*Your task*:
Starting at the line that contains "Advance to next week with right chevron" and continuing through the final line, reproduce the lines with "active" substituted for "running" and all other text unchanged.

*Listing*:
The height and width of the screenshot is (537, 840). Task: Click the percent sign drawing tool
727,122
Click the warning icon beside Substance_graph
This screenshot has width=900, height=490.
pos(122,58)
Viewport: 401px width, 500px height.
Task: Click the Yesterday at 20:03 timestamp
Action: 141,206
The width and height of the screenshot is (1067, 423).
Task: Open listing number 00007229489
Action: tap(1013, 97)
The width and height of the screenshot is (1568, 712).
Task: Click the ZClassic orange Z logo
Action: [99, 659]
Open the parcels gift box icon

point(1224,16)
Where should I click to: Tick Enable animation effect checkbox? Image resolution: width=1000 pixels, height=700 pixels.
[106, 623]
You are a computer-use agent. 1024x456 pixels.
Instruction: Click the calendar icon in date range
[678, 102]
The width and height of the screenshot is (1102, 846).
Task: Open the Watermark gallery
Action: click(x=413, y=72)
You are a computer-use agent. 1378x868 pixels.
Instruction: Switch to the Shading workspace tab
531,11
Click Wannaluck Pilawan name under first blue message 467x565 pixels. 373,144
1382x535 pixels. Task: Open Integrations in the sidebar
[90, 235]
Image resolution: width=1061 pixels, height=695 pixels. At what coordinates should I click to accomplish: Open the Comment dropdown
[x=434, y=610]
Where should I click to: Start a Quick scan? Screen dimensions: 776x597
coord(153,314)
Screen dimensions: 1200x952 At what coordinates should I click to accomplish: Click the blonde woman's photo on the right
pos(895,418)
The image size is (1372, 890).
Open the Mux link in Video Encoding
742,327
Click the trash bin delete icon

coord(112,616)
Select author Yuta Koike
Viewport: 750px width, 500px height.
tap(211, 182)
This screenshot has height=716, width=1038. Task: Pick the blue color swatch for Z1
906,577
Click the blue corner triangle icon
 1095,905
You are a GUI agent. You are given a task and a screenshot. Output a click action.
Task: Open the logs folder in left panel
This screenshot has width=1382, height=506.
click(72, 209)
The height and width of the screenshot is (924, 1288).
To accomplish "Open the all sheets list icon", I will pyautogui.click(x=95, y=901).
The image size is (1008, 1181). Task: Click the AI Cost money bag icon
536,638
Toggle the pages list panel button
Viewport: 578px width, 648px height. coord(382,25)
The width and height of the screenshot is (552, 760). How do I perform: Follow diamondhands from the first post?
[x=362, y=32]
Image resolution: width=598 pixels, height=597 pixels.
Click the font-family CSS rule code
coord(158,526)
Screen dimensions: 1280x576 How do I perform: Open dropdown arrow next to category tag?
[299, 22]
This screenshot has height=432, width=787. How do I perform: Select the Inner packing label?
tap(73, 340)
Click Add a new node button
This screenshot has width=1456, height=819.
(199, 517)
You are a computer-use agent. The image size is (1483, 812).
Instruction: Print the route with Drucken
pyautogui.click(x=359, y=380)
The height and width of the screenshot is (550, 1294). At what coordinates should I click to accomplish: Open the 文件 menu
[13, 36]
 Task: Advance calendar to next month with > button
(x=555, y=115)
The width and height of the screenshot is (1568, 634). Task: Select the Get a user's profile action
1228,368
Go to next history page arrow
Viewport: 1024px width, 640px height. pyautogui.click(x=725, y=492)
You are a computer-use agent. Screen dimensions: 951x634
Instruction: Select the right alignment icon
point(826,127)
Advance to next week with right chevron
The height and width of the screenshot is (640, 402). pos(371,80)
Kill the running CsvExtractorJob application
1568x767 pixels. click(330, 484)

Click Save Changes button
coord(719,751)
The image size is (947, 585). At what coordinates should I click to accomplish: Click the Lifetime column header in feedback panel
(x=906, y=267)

*Solution for this task*:
Advance to next week with right chevron
The height and width of the screenshot is (640, 402). pos(371,80)
Kill the active CsvExtractorJob application
1568x767 pixels. click(330, 484)

Click Save Changes button
coord(719,751)
The image size is (947, 585). At what coordinates should I click to accomplish: Click the Lifetime column header in feedback panel
(x=906, y=267)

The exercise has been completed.